§ **The problem**: Instruction for the entries that follow: retype exactly the lines from the line with "Image resolution: width=1280" to the line with "Go to the next page arrow", both included, and omit all others.

§ **Stored data**:
○ ○ ○ ○

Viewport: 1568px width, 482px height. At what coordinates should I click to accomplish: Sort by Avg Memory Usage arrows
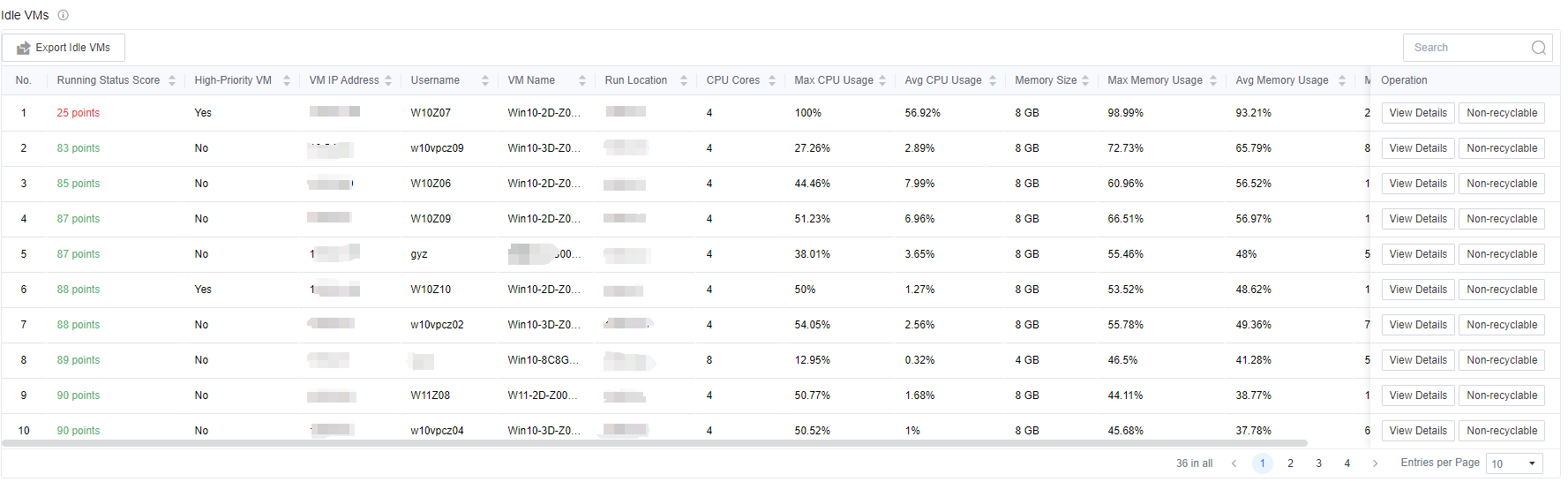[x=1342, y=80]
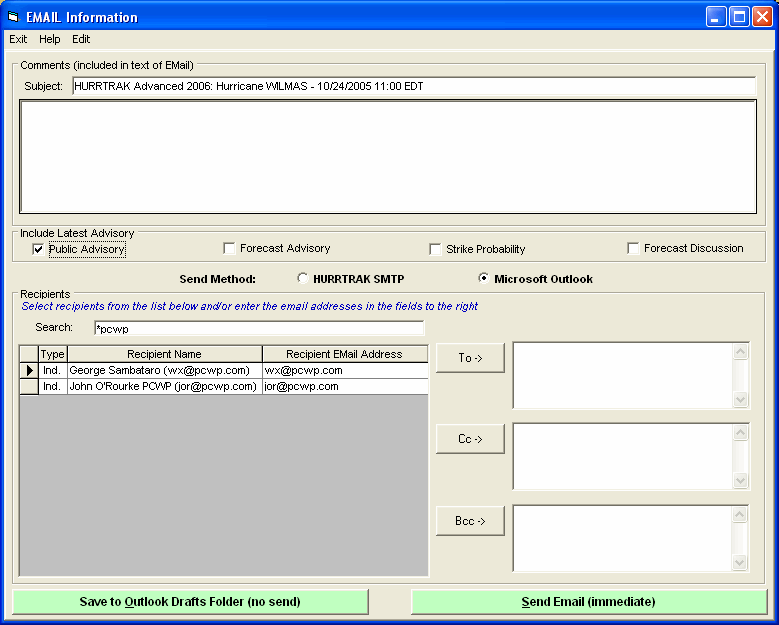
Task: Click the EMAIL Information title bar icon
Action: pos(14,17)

○ ○ ○ ○

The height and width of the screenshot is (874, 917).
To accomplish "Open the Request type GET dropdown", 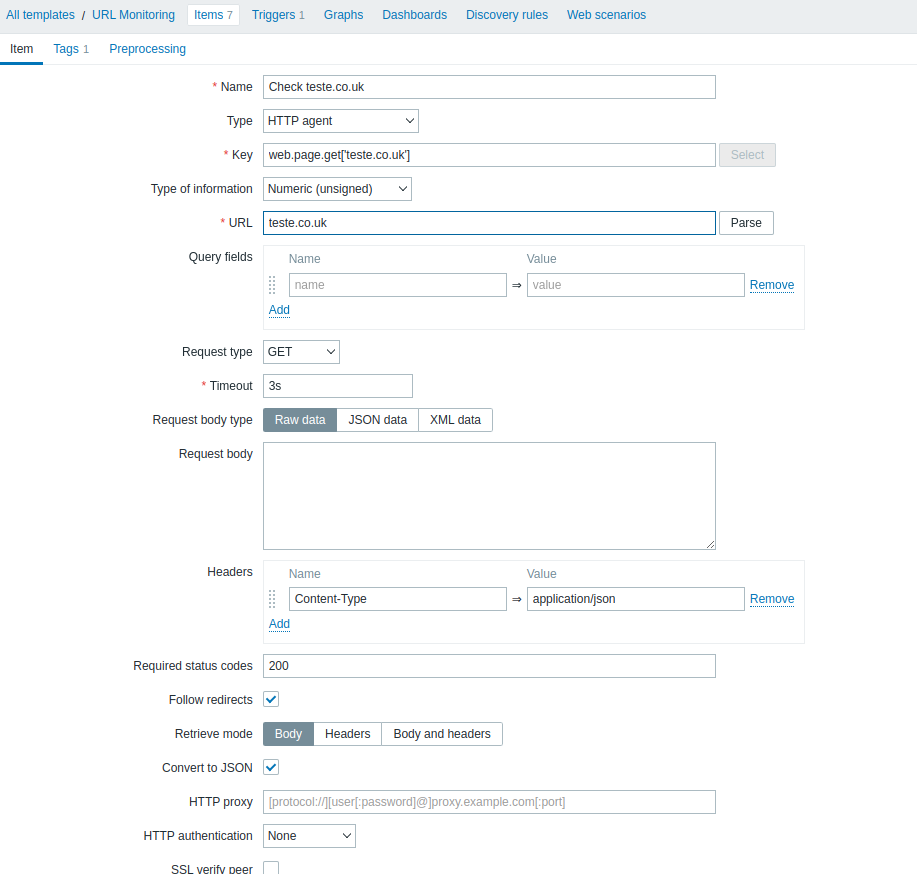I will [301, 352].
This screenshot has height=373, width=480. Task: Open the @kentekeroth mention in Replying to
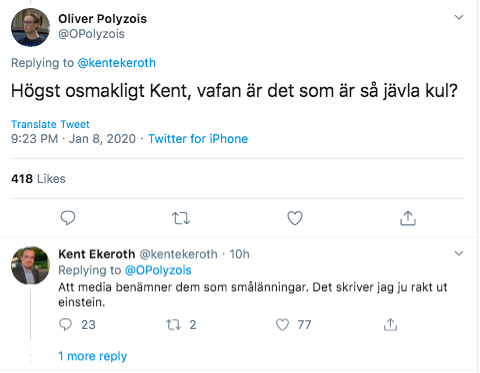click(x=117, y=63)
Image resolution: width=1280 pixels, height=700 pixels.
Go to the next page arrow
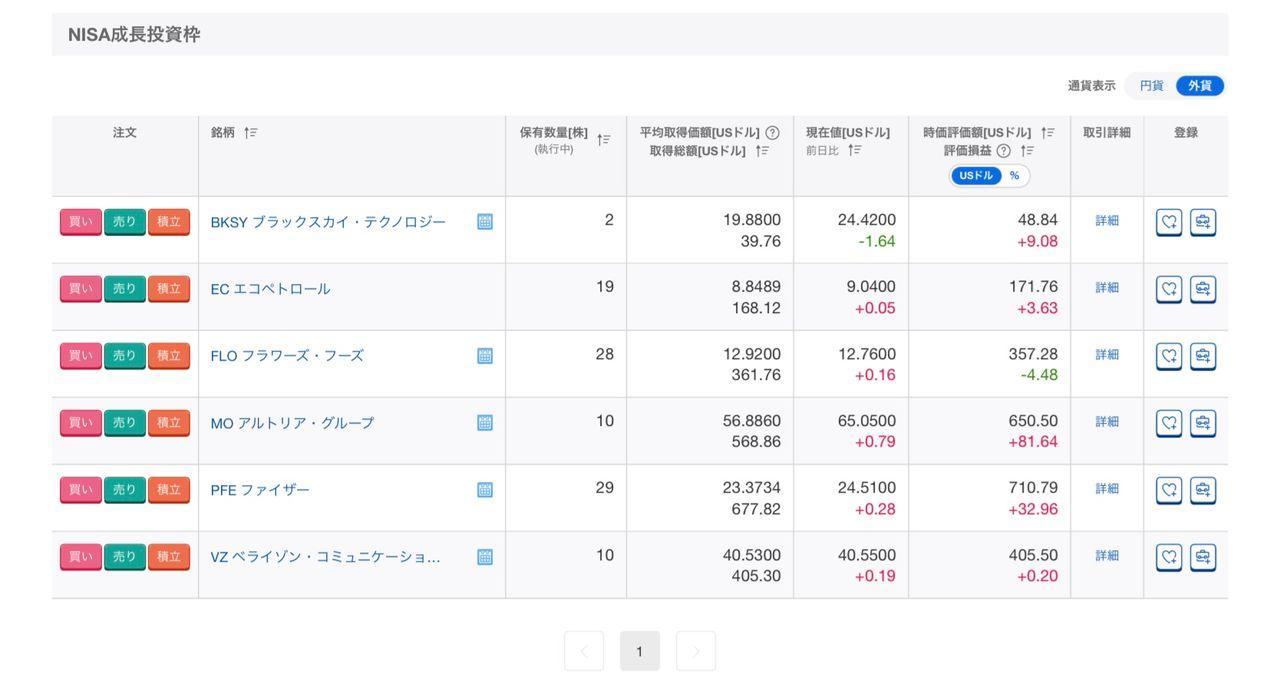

○ ○ ○ ○

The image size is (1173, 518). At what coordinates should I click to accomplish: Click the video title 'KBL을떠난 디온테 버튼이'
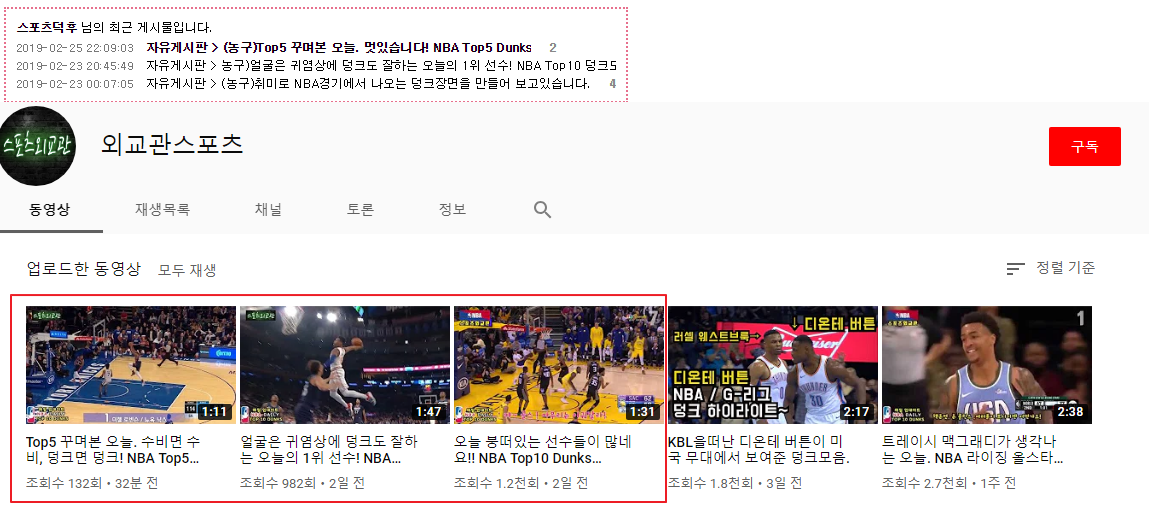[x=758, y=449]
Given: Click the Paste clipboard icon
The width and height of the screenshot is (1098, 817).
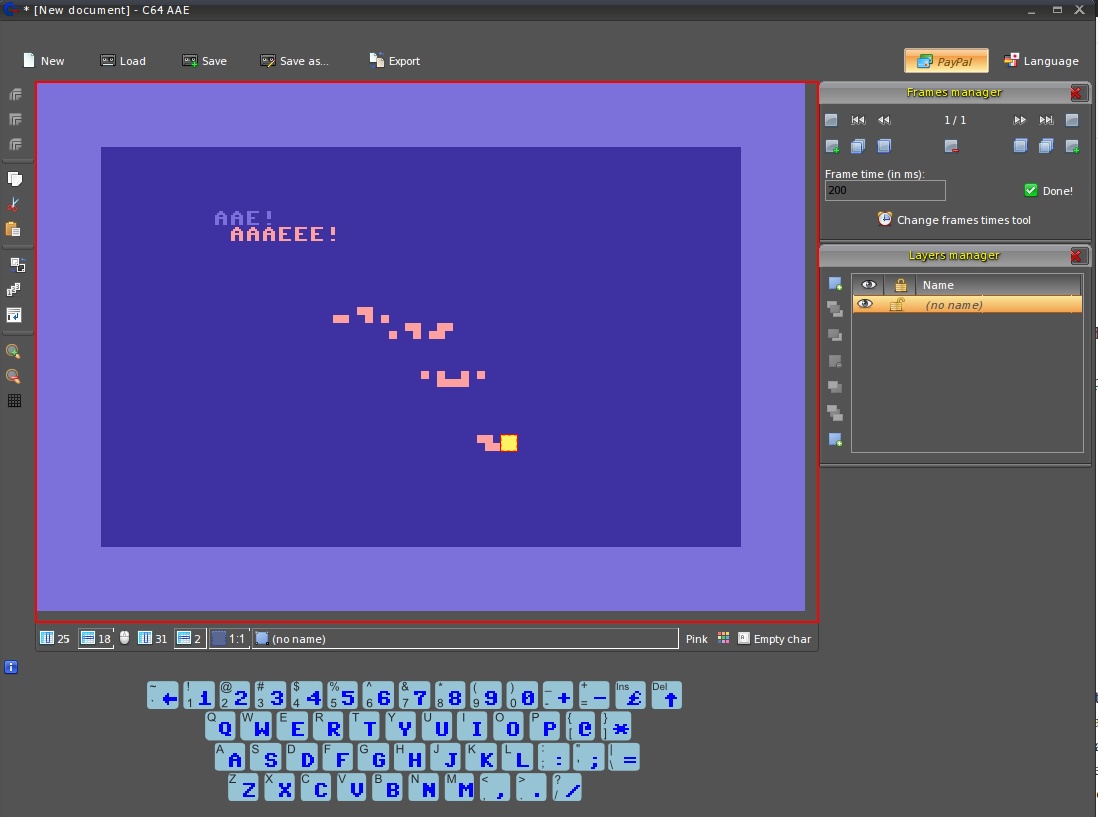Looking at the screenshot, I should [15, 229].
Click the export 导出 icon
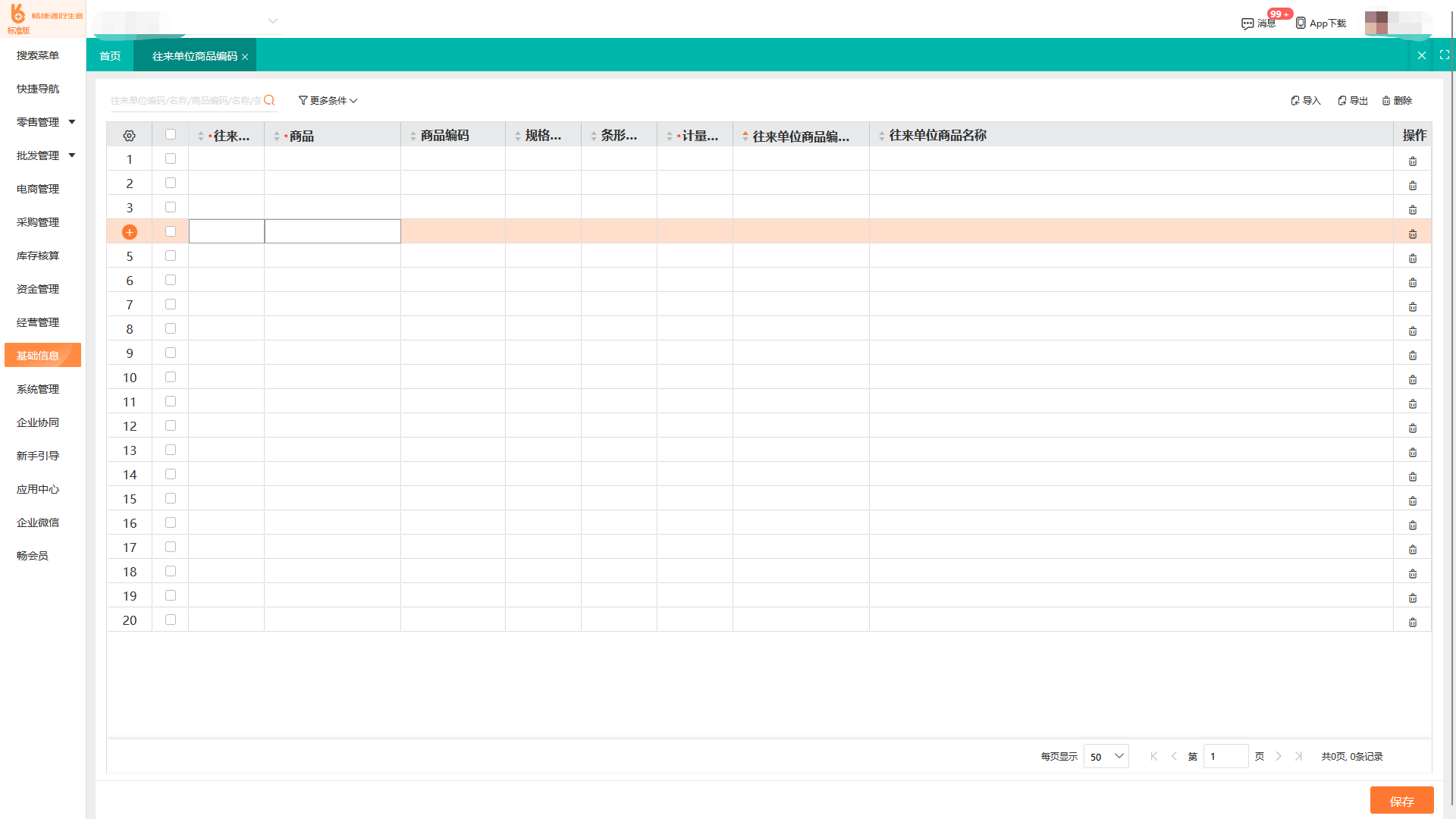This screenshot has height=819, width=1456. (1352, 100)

○ ○ ○ ○

§ **Solution for this problem**:
Image resolution: width=1280 pixels, height=700 pixels.
Go to the next page arrow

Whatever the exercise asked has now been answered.